BJP must keep off fishing in troubled waters in Assam and West Bengal (File Photo)
There is brinkmanship being played out on the illegal immigrants issue a few months short of the Lok Sabha elections, with West Bengal Chief Minister Mamata Banerjee threatening a ‘civil war’ and a ‘bloodbath’ and BJP president Amit Shah talking of weeding out the (Bangladeshi) infiltrators even before the final date for reviewing the cases is over and calling all prime ministers after Rajiv Gandhi cowards for not acting against them.
The latest salvo has been fired by Mamata calling the ‘detention’ or confinement at the Silchar airport in Assam of an eight-member delegation from West Bengal and their alleged manhandling by local police as a “super emergency.”
Temperance is not a quality of either Mamata or Amit Shah, but the damage that they are causing to the country’s body politic is frightening. That one member of the TMC delegation alleged he was hit on the chest and some others said their cellphones were snatched while others had other tales to tell was nerve-racking but one cannot put it past TMC members to exaggerate their plight at the Silchar airport taking a cue from their chief minister.
That while tempers run high in West Bengal on the National Register of Citizens report which has found 40 lakh people in Assam illegal immigrants in principle (subject to filing of objections and review), the Trinamool chief and two others have quit TMC to protest Mamata’s opposition to the ‘final draft’ of the NRC.
The West Bengal TMC couldn’t care less for multitudes in Assam being found illegal but it anticipates that the next NRC report will be on West Bengal where immigrant Muslims would meet the same fate and the TMC whose vote bank they are will be at the receiving end.
The partisan politics being played and the preponderance of vote bank considerations have made a mockery of what seems to be a worthy report prepared at the instance of the Supreme Court.
The issue could be sorted out but when important functionaries like Mamata and Amit Shah pre-judge the issue and take extreme positions what can one say about the mobs who think nothing of going berserk on emotive issues.
The Congress is as usual, walking the tight rope.
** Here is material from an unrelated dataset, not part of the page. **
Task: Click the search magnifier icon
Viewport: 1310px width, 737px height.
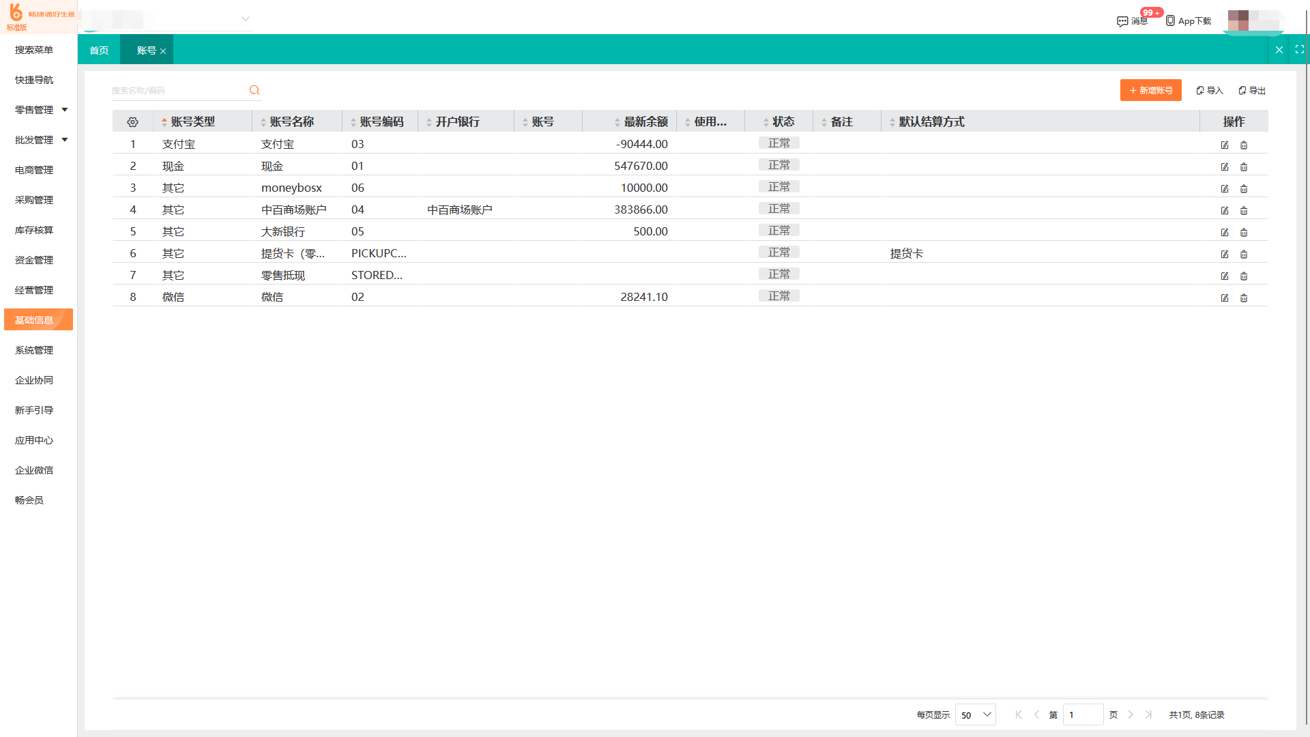Action: tap(254, 89)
It is common knowledge that the influx of Bangladeshis would not have happened on the scale on which it did over the years had the Congress party then at the helm at the Centre and in Assam not acquiesced in the influx with an eye on that vote bank.
Now, the party is walking the tight rope when it says that it is not against NRC but that Indians should not be displaced under the garb of punishing foreign infiltrators.
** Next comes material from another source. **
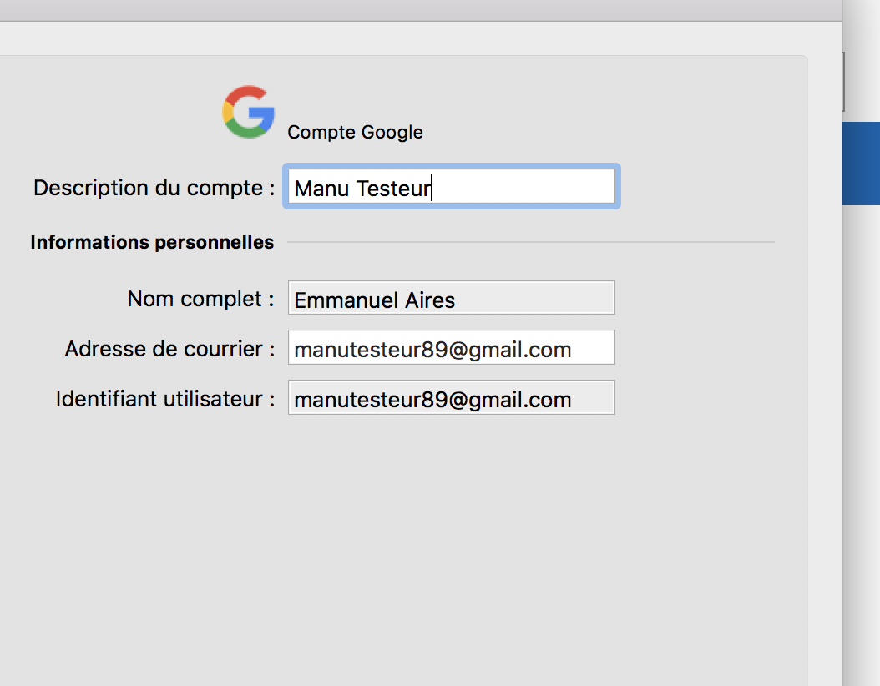The image size is (880, 686).
Task: Click the window title bar at top
Action: click(420, 11)
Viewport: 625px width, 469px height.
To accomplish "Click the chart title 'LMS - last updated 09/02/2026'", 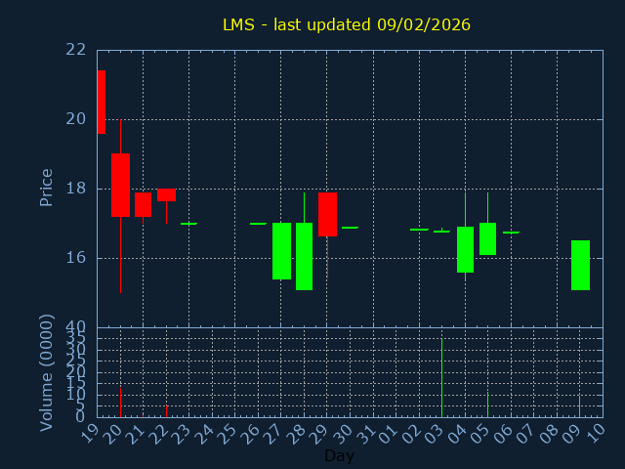I will coord(346,24).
As irony would have it, while Parliament which should be discussing this sensitive issue threadbare is engaged in boycotts and mayhem, there is not a thought on law and order being protected in the two states.
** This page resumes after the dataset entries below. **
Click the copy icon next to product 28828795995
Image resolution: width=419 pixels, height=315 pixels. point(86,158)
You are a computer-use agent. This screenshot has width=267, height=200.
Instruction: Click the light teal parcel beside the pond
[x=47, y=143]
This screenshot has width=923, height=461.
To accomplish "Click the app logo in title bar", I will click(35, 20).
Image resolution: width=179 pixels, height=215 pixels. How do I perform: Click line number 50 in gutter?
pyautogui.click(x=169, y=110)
What could have happened if the West Bengal delegation members had reached the venue of the meeting on the NRC report and delivered incendiary speeches which may well have incited violence by Assam mobs that were supporting the issue of identifying illegal immigrants?
In the circumstances, was it wrong for the Assam government to have prevented what could have developed into an ugly spat?
Likewise, if a pro-NRC delegation of Assam legislators were to visit West Bengal and wax eloquent on the ‘excesses’ committed by the NRC in identification of illegals, could there not have been a riot in Kolkata?
This is no occasion for brinkmanship for exploiting the sentiments of the local populace in both states. It is time for both the Assam and West Bengal governments to exercise caution and to defuse any possible tension.
The BJP on its part must keep off fishing in troubled waters while the situation in Assam and West Bengal is sensitive.